**EXTRACTED MATERIAL:**
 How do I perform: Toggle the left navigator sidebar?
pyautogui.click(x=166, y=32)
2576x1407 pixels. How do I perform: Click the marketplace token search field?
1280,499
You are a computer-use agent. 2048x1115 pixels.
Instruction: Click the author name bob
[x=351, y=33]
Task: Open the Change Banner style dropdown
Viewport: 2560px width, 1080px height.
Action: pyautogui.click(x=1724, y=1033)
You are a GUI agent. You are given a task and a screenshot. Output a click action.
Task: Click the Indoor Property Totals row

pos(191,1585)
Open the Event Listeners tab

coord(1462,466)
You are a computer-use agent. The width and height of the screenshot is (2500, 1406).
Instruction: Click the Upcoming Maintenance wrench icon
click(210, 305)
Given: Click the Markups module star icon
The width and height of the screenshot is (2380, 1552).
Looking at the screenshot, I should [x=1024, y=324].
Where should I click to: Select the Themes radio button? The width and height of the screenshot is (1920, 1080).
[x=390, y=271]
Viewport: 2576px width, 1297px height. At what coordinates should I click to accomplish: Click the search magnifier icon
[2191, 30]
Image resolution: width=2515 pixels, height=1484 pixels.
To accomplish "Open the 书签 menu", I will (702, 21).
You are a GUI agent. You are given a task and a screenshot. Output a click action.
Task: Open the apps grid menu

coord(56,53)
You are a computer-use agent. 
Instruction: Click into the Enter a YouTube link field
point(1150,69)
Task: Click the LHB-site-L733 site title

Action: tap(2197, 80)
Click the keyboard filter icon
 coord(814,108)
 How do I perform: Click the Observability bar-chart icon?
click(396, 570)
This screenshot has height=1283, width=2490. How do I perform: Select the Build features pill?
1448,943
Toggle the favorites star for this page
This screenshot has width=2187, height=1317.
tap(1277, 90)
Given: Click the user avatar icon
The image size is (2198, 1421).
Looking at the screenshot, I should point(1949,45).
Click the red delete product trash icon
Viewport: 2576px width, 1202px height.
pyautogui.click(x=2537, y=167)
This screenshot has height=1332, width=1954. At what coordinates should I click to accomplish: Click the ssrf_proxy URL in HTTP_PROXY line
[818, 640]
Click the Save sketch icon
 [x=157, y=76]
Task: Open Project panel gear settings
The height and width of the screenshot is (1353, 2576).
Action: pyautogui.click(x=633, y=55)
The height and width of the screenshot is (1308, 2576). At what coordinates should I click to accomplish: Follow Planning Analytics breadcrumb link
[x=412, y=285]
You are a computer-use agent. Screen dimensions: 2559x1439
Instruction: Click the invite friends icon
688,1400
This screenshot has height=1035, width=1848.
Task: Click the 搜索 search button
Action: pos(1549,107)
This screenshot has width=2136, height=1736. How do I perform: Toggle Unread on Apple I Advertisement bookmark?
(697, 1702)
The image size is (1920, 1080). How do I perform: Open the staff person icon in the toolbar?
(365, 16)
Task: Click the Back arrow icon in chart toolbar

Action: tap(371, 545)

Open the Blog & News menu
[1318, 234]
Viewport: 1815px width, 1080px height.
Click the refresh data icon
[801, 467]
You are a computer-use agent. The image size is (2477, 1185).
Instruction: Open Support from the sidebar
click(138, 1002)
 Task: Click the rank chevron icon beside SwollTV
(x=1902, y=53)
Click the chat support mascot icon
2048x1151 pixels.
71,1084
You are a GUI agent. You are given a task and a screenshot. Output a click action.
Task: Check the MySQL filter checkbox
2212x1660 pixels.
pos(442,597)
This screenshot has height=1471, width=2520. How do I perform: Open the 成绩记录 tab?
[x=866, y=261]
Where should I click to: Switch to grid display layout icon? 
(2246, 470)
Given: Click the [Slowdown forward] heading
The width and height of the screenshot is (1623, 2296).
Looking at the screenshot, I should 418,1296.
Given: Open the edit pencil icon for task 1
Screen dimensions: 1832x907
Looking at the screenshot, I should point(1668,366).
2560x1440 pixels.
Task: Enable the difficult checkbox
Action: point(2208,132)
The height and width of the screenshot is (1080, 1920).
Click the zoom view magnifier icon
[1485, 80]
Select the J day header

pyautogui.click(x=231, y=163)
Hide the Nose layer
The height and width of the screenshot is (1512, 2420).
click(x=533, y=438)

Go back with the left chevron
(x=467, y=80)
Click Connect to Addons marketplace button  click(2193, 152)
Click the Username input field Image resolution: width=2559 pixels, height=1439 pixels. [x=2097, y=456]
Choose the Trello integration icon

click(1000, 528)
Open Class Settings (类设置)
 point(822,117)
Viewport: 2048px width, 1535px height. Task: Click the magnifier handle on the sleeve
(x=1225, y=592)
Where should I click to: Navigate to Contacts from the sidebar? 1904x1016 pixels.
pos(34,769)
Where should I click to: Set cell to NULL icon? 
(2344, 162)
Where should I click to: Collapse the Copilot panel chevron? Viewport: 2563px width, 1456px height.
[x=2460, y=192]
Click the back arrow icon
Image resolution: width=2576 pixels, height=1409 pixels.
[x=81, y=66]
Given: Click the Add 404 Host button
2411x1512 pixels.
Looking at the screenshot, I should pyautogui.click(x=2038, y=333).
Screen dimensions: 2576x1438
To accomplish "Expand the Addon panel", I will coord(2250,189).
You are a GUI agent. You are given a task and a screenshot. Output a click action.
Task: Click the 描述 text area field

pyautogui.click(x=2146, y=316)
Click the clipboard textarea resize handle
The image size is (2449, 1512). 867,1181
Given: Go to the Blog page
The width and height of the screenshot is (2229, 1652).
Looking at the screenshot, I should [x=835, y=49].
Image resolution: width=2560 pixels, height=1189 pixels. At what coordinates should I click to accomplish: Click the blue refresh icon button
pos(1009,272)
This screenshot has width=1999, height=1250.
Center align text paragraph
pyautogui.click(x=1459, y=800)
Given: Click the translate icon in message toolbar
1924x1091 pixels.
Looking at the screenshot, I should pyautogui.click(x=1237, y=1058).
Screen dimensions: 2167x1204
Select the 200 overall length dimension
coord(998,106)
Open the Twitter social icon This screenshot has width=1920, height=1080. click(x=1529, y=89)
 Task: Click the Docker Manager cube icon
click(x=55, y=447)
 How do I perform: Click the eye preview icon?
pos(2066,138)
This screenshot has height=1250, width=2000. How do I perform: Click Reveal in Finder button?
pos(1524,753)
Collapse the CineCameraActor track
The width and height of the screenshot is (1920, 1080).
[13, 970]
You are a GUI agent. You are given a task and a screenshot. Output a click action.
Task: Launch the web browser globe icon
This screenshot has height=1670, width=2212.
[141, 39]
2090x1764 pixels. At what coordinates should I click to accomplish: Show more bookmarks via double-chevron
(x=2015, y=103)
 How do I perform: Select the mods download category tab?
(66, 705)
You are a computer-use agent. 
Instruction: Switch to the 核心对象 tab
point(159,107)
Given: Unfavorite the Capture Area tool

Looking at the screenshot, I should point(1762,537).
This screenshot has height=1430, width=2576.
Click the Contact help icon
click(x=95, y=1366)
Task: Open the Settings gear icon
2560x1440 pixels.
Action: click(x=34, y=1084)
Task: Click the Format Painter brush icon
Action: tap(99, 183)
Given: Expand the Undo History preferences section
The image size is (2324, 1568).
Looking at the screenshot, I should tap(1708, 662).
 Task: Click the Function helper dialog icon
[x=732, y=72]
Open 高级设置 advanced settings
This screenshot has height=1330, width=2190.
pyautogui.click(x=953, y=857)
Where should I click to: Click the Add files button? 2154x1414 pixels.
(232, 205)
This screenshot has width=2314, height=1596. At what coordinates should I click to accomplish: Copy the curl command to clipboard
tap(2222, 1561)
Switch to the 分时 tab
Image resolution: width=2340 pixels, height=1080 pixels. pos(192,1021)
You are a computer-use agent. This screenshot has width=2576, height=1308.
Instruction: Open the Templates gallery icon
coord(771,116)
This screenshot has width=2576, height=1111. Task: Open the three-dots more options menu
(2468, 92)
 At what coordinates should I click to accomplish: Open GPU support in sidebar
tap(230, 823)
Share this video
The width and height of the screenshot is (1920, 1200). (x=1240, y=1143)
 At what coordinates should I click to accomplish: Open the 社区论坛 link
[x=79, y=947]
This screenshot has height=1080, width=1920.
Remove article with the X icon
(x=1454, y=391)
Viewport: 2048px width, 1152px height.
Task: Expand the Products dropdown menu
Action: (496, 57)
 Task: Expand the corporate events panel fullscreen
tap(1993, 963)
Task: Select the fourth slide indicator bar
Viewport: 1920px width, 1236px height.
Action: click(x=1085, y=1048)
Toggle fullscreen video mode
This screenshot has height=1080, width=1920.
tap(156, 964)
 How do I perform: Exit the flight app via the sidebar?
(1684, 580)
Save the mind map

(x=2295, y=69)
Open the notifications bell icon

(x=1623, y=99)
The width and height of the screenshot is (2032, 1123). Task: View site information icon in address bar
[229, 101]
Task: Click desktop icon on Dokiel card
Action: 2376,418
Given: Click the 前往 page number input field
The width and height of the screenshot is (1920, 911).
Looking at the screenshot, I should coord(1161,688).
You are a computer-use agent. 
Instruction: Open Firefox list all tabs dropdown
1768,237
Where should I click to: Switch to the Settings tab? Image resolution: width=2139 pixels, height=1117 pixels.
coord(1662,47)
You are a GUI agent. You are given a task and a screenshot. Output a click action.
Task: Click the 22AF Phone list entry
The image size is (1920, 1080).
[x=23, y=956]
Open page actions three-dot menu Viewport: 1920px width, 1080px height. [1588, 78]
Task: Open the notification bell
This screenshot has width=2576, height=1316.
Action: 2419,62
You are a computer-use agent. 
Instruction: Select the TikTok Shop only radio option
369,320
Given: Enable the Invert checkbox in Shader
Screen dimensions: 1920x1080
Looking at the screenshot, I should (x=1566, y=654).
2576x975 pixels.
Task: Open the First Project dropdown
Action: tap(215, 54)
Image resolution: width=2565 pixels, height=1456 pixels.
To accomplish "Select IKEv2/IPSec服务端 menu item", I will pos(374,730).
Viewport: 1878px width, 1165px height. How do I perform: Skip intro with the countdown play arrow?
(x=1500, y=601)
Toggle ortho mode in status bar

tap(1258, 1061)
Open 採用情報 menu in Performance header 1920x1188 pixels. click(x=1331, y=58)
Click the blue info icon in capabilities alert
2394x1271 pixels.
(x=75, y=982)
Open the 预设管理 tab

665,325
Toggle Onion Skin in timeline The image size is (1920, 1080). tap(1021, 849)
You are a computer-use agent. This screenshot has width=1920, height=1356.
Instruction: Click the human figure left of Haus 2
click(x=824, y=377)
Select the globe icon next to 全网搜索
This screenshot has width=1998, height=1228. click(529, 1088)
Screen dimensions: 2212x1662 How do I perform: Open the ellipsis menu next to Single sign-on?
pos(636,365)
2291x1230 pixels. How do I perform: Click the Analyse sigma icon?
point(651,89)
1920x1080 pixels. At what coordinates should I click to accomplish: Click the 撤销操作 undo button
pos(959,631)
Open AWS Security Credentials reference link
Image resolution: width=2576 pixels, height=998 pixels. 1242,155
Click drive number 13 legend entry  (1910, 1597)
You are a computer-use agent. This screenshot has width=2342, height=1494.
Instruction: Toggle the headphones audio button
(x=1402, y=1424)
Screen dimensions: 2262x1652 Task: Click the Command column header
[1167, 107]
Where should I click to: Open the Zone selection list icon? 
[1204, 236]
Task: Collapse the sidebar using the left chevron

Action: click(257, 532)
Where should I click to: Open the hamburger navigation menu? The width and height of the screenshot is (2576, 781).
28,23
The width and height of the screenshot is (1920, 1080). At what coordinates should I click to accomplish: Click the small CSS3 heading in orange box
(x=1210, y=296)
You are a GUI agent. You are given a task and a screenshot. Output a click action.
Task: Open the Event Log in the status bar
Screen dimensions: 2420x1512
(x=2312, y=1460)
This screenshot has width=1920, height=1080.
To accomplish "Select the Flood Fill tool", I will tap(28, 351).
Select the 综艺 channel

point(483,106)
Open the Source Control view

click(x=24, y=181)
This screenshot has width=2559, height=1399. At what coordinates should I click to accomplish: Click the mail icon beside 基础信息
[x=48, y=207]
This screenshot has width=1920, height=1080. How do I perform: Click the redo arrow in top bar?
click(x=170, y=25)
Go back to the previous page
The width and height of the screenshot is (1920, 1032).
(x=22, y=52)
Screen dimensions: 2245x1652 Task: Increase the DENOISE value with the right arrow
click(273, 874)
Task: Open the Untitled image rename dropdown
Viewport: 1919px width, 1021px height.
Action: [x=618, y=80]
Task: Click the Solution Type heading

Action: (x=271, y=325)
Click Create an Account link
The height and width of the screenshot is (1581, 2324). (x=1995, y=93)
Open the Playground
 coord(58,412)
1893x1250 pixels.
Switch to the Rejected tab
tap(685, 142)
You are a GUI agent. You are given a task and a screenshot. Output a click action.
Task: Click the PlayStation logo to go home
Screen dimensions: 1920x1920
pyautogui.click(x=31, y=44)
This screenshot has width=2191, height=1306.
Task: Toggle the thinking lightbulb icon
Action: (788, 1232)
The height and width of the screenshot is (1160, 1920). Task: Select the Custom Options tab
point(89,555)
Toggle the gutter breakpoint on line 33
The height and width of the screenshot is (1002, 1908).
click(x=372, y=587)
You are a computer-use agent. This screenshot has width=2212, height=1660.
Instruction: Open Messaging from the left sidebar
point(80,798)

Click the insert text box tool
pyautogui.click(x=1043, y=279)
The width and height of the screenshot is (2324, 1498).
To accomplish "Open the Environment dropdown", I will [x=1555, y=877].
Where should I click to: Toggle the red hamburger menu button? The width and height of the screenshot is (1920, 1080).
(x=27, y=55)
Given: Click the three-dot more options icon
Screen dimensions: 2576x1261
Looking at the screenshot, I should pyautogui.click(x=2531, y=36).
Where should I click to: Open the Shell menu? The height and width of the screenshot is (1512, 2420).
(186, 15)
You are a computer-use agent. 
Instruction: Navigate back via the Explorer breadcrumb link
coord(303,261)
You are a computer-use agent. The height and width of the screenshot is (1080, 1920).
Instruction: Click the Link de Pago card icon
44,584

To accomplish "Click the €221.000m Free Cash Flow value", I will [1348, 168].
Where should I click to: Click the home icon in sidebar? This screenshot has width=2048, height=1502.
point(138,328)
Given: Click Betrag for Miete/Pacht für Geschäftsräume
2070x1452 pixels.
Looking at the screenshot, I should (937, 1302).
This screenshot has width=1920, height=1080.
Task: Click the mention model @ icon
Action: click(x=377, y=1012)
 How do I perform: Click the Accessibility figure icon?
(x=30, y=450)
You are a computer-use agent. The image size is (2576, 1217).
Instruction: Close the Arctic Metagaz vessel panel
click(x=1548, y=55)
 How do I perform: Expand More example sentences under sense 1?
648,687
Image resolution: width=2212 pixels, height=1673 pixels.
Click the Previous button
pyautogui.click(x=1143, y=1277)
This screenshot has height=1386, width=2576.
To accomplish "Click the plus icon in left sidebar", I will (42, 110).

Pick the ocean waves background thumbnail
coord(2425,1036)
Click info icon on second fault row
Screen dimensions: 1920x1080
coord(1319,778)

**TRY IT:** Beginning with the first line of the records above, reproduce each line exactly, ending at the line that contains "Given: Click the Markups module star icon", and leave out everything else.

**WRITTEN SOLUTION:**
 How do I perform: Toggle the left navigator sidebar?
pyautogui.click(x=166, y=32)
2576x1407 pixels. How do I perform: Click the marketplace token search field?
1280,499
You are a computer-use agent. 2048x1115 pixels.
Instruction: Click the author name bob
[x=351, y=33]
Task: Open the Change Banner style dropdown
Viewport: 2560px width, 1080px height.
Action: pyautogui.click(x=1724, y=1033)
You are a GUI agent. You are given a task and a screenshot. Output a click action.
Task: Click the Indoor Property Totals row

pos(191,1585)
Open the Event Listeners tab

coord(1462,466)
You are a computer-use agent. The width and height of the screenshot is (2500, 1406).
Instruction: Click the Upcoming Maintenance wrench icon
click(210, 305)
Given: Click the Markups module star icon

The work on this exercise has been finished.